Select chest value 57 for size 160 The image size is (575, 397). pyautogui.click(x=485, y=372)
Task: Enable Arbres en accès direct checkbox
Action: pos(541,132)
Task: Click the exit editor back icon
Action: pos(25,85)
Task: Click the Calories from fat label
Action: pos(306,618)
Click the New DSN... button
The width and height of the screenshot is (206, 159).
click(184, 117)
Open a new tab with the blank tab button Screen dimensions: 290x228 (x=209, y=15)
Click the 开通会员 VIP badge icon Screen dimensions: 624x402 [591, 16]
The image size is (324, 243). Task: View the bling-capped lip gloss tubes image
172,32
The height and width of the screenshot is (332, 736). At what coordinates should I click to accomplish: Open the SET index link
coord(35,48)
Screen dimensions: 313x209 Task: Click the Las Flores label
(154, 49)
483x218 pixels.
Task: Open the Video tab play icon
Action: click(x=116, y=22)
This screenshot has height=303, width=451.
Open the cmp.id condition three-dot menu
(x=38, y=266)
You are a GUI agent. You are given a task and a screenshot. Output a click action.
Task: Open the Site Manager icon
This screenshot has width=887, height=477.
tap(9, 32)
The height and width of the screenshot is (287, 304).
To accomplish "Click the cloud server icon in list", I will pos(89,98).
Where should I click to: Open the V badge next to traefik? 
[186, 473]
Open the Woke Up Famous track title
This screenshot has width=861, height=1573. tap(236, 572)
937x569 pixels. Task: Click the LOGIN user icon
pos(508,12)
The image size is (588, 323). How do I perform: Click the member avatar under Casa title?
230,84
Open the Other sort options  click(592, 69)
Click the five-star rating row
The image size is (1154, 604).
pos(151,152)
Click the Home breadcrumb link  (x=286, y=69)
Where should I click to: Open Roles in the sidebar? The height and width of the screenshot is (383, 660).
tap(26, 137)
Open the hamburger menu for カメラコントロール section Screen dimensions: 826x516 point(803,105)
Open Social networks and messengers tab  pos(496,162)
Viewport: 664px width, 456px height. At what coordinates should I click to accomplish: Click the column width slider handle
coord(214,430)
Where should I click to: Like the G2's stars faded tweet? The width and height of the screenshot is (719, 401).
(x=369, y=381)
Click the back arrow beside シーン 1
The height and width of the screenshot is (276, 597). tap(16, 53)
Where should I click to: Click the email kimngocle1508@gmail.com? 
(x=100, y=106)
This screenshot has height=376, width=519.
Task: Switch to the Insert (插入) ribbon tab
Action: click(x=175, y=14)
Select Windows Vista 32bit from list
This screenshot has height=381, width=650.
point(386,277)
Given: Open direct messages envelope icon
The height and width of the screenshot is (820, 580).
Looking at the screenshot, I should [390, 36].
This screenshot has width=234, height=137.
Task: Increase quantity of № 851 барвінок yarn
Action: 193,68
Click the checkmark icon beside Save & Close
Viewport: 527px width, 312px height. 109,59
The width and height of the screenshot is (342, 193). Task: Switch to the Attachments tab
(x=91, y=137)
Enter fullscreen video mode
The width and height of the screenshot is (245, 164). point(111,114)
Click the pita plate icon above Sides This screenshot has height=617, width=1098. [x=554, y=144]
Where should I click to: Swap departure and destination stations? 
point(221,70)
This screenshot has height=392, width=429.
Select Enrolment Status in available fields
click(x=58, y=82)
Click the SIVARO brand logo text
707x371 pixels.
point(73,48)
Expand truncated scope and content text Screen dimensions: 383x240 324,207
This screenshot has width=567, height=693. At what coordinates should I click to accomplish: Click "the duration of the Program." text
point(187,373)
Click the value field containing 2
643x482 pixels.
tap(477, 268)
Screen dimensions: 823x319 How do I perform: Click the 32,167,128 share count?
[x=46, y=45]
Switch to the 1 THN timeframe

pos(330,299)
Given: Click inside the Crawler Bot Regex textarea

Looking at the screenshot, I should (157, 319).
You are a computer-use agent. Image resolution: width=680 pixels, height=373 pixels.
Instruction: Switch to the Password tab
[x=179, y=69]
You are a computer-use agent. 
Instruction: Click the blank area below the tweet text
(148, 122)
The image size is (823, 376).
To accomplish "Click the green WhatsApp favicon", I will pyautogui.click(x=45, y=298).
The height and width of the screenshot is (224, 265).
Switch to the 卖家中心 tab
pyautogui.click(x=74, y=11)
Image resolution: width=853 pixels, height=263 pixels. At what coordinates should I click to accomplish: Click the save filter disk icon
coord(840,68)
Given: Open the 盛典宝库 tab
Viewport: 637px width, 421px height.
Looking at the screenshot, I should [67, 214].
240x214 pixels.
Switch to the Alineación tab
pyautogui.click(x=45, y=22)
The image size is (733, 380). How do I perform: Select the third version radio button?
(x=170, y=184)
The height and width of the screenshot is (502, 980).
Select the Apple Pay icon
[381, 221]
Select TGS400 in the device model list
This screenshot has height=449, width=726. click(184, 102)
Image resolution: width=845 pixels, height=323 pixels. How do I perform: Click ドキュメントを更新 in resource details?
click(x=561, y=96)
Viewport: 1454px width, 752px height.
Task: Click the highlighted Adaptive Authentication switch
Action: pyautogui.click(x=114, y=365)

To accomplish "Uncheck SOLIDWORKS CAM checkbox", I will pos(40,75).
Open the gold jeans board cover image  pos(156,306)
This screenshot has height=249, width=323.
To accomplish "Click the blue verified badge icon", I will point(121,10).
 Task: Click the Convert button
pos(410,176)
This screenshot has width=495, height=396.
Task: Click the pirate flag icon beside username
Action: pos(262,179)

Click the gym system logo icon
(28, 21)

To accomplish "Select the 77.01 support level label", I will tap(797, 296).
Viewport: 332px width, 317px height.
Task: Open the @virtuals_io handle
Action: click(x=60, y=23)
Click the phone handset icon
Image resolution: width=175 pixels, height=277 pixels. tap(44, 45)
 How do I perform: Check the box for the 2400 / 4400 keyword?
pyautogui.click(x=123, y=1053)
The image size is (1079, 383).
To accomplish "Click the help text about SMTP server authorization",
▬▬▬
Task to complete: Send back all of the entries exactly, with nothing missing.

Your solution:
Select chest value 57 for size 160 The image size is (575, 397). pyautogui.click(x=485, y=372)
Task: Enable Arbres en accès direct checkbox
Action: pos(541,132)
Task: Click the exit editor back icon
Action: pos(25,85)
Task: Click the Calories from fat label
Action: pos(306,618)
Click the New DSN... button
The width and height of the screenshot is (206, 159).
click(184, 117)
Open a new tab with the blank tab button Screen dimensions: 290x228 (x=209, y=15)
Click the 开通会员 VIP badge icon Screen dimensions: 624x402 [591, 16]
The image size is (324, 243). Task: View the bling-capped lip gloss tubes image
172,32
The height and width of the screenshot is (332, 736). At what coordinates should I click to accomplish: Open the SET index link
coord(35,48)
Screen dimensions: 313x209 Task: Click the Las Flores label
(154, 49)
483x218 pixels.
Task: Open the Video tab play icon
Action: click(x=116, y=22)
This screenshot has height=303, width=451.
Open the cmp.id condition three-dot menu
(x=38, y=266)
You are a GUI agent. You are given a task and a screenshot. Output a click action.
Task: Open the Site Manager icon
This screenshot has width=887, height=477.
tap(9, 32)
The height and width of the screenshot is (287, 304).
To accomplish "Click the cloud server icon in list", I will pos(89,98).
Where should I click to: Open the V badge next to traefik? 
[186, 473]
Open the Woke Up Famous track title
This screenshot has width=861, height=1573. tap(236, 572)
937x569 pixels. Task: Click the LOGIN user icon
pos(508,12)
The image size is (588, 323). How do I perform: Click the member avatar under Casa title?
230,84
Open the Other sort options  click(592, 69)
Click the five-star rating row
The image size is (1154, 604).
pos(151,152)
Click the Home breadcrumb link  (x=286, y=69)
Where should I click to: Open Roles in the sidebar? The height and width of the screenshot is (383, 660).
tap(26, 137)
Open the hamburger menu for カメラコントロール section Screen dimensions: 826x516 point(803,105)
Open Social networks and messengers tab  pos(496,162)
Viewport: 664px width, 456px height. At what coordinates should I click to accomplish: Click the column width slider handle
coord(214,430)
Where should I click to: Like the G2's stars faded tweet? The width and height of the screenshot is (719, 401).
(x=369, y=381)
Click the back arrow beside シーン 1
The height and width of the screenshot is (276, 597). tap(16, 53)
Where should I click to: Click the email kimngocle1508@gmail.com? 
(x=100, y=106)
This screenshot has height=376, width=519.
Task: Switch to the Insert (插入) ribbon tab
Action: click(x=175, y=14)
Select Windows Vista 32bit from list
This screenshot has height=381, width=650.
point(386,277)
Given: Open direct messages envelope icon
The height and width of the screenshot is (820, 580).
Looking at the screenshot, I should [390, 36].
This screenshot has width=234, height=137.
Task: Increase quantity of № 851 барвінок yarn
Action: 193,68
Click the checkmark icon beside Save & Close
Viewport: 527px width, 312px height. 109,59
The width and height of the screenshot is (342, 193). Task: Switch to the Attachments tab
(x=91, y=137)
Enter fullscreen video mode
The width and height of the screenshot is (245, 164). point(111,114)
Click the pita plate icon above Sides This screenshot has height=617, width=1098. [x=554, y=144]
Where should I click to: Swap departure and destination stations? 
point(221,70)
This screenshot has height=392, width=429.
Select Enrolment Status in available fields
click(x=58, y=82)
Click the SIVARO brand logo text
707x371 pixels.
point(73,48)
Expand truncated scope and content text Screen dimensions: 383x240 324,207
This screenshot has width=567, height=693. At what coordinates should I click to accomplish: Click "the duration of the Program." text
point(187,373)
Click the value field containing 2
643x482 pixels.
tap(477, 268)
Screen dimensions: 823x319 How do I perform: Click the 32,167,128 share count?
[x=46, y=45]
Switch to the 1 THN timeframe

pos(330,299)
Given: Click inside the Crawler Bot Regex textarea

Looking at the screenshot, I should (157, 319).
You are a computer-use agent. Image resolution: width=680 pixels, height=373 pixels.
Instruction: Switch to the Password tab
[x=179, y=69]
You are a computer-use agent. 
Instruction: Click the blank area below the tweet text
(148, 122)
The image size is (823, 376).
To accomplish "Click the green WhatsApp favicon", I will pyautogui.click(x=45, y=298).
The height and width of the screenshot is (224, 265).
Switch to the 卖家中心 tab
pyautogui.click(x=74, y=11)
Image resolution: width=853 pixels, height=263 pixels. At what coordinates should I click to accomplish: Click the save filter disk icon
coord(840,68)
Given: Open the 盛典宝库 tab
Viewport: 637px width, 421px height.
Looking at the screenshot, I should [67, 214].
240x214 pixels.
Switch to the Alineación tab
pyautogui.click(x=45, y=22)
The image size is (733, 380). How do I perform: Select the third version radio button?
(x=170, y=184)
The height and width of the screenshot is (502, 980).
Select the Apple Pay icon
[381, 221]
Select TGS400 in the device model list
This screenshot has height=449, width=726. click(184, 102)
Image resolution: width=845 pixels, height=323 pixels. How do I perform: Click ドキュメントを更新 in resource details?
click(x=561, y=96)
Viewport: 1454px width, 752px height.
Task: Click the highlighted Adaptive Authentication switch
Action: pyautogui.click(x=114, y=365)

To accomplish "Uncheck SOLIDWORKS CAM checkbox", I will pos(40,75).
Open the gold jeans board cover image  pos(156,306)
This screenshot has height=249, width=323.
To accomplish "Click the blue verified badge icon", I will point(121,10).
 Task: Click the Convert button
pos(410,176)
This screenshot has width=495, height=396.
Task: Click the pirate flag icon beside username
Action: pos(262,179)

Click the gym system logo icon
(28, 21)

To accomplish "Select the 77.01 support level label", I will tap(797, 296).
Viewport: 332px width, 317px height.
Task: Open the @virtuals_io handle
Action: click(x=60, y=23)
Click the phone handset icon
Image resolution: width=175 pixels, height=277 pixels. tap(44, 45)
 How do I perform: Check the box for the 2400 / 4400 keyword?
pyautogui.click(x=123, y=1053)
The image size is (1079, 383).
To accomplish "Click the help text about SMTP server authorization",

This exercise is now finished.